**Enunciado da tarefa:** Transcreva fielmente a parte do texto sobre a crise do petróleo que começa em "O dinheiro, dessa" e segue até "uma década depois.".

**Texto extraído:**
Como hoje, naquela época não acreditávamos que a crise chegaria até nós. E, de fato, seu impacto foi atenuado por um axioma da economia: para algum lugar o dinheiro vai. O dinheiro fez um caminho tortuoso, mas acabou voltando para nós. O seu trajeto foi o seguinte: com a multiplicação dos preços do petróleo, os países da Opep ficaram com os cofres abarrotados. Como não tinham onde aplicar centenas de bilhões de dólares em seus próprios territórios, eles trataram de colocá-los nos bancos europeus. Estes tinham de garantir alguma remuneração aos capitais aplicados. E a opção deles foi oferecer crédito em abundância aos países do então Terceiro Mundo.
O dinheiro, dessa forma, acabou voltando para nós, só que na forma de dívidas. A aposta do governo Geisel foi a de que, realizados todos os projetos previstos no II PND, o Brasil teria recursos suficientes para quitar as dívidas assumidas sem comprometer o desenvolvimento. Mas a aposta falhou. Em 1981, por uma série de razões, iniciou-se nova crise do petróleo e os preços se multiplicaram novamente. Aí não tinha mais jeito. O Brasil mergulhou numa recessão, da qual só viria a sair mais de uma década depois.

**Trechos das entradas:**
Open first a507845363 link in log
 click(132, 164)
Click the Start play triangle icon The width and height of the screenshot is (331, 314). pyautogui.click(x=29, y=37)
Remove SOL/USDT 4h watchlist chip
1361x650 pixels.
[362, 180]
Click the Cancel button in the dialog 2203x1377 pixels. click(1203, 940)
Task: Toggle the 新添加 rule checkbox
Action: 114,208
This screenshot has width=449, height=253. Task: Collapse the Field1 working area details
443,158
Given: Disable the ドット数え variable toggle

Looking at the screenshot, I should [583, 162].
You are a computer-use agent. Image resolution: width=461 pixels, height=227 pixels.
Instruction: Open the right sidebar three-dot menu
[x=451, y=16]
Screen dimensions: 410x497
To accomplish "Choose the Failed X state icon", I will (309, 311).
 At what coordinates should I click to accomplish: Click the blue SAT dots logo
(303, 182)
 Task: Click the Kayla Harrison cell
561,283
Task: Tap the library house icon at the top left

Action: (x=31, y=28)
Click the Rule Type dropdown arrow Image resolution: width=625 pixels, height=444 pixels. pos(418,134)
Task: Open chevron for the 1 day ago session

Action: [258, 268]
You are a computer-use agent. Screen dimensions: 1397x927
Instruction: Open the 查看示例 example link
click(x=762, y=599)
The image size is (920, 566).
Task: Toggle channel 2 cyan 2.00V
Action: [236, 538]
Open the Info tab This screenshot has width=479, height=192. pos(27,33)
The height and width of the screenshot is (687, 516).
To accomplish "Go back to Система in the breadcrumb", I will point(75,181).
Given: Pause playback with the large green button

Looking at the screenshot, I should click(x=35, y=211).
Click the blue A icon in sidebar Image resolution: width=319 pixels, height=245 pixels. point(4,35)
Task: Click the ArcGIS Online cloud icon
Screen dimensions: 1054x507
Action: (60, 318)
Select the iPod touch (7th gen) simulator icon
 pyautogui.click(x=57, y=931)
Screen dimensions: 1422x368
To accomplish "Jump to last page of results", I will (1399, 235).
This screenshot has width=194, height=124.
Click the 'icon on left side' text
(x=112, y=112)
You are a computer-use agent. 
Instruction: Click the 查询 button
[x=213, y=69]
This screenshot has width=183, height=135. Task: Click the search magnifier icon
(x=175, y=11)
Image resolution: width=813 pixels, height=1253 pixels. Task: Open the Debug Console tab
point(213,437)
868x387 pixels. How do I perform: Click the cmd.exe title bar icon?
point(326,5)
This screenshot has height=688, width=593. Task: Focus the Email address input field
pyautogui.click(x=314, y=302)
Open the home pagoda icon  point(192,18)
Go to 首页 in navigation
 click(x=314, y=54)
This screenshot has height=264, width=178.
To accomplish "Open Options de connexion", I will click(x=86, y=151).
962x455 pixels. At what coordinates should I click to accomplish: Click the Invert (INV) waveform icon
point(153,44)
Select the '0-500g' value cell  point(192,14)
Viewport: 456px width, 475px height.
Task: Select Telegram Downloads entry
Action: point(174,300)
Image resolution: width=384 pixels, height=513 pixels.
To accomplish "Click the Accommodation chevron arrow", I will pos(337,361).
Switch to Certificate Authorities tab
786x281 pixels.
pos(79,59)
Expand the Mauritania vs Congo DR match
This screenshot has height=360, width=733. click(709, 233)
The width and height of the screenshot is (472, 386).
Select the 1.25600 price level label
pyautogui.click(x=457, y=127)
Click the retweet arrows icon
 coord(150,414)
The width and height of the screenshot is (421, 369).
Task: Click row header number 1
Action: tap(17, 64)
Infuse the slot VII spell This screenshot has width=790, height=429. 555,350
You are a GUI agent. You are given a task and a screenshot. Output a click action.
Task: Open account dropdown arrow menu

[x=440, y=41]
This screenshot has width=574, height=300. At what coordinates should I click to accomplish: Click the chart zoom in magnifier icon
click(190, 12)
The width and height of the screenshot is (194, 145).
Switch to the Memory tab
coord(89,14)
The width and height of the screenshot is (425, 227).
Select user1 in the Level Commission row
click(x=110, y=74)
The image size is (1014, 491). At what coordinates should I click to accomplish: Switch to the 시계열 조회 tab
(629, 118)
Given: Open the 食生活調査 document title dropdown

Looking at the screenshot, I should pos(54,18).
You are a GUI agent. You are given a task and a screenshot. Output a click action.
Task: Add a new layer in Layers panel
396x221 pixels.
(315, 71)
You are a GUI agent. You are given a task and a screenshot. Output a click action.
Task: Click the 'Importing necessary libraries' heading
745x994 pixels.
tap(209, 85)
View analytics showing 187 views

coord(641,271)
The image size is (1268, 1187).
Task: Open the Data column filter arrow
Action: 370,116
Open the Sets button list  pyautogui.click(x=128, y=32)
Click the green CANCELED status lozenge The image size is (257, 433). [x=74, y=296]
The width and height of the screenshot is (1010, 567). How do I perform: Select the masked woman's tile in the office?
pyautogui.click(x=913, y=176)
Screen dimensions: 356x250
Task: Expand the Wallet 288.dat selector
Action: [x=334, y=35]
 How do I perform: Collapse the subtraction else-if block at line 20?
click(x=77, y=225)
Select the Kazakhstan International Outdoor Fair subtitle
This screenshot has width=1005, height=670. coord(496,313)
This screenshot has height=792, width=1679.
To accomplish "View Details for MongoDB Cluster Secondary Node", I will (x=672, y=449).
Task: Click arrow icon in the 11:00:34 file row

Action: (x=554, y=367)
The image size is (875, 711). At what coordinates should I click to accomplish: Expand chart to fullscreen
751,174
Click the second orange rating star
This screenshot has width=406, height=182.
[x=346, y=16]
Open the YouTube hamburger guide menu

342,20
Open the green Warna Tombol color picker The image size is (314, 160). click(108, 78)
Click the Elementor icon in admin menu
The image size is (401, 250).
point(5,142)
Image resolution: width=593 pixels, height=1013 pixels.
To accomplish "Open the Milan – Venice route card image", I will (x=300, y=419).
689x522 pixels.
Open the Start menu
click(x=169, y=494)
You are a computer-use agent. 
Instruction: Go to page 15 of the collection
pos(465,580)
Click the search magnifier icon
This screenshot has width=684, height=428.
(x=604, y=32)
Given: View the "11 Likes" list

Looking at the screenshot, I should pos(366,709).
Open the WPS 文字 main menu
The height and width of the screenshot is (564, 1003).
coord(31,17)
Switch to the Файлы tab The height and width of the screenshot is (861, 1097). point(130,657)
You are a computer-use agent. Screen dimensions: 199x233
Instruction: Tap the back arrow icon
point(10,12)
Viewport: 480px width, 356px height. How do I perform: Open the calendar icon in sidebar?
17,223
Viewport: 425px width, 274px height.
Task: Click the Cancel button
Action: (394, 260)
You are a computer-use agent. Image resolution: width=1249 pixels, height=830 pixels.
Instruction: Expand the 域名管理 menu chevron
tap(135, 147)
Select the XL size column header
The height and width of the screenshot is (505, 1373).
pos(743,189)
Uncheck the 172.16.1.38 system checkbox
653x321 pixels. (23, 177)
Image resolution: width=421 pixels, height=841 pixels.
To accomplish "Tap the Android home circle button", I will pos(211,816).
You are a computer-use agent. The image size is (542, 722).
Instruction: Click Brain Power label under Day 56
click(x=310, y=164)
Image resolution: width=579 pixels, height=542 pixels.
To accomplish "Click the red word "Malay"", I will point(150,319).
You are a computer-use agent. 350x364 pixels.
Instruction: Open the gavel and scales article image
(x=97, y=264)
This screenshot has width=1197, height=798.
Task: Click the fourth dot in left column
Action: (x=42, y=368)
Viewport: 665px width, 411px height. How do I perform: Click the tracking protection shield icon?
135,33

**Resultado da tarefa:**
O dinheiro, dessa forma, acabou voltando para nós, só que na forma de dívidas. A aposta do governo Geisel foi a de que, realizados todos os projetos previstos no II PND, o Brasil teria recursos suficientes para quitar as dívidas assumidas sem comprometer o desenvolvimento. Mas a aposta falhou. Em 1981, por uma série de razões, iniciou-se nova crise do petróleo e os preços se multiplicaram novamente. Aí não tinha mais jeito. O Brasil mergulhou numa recessão, da qual só viria a sair mais de uma década depois.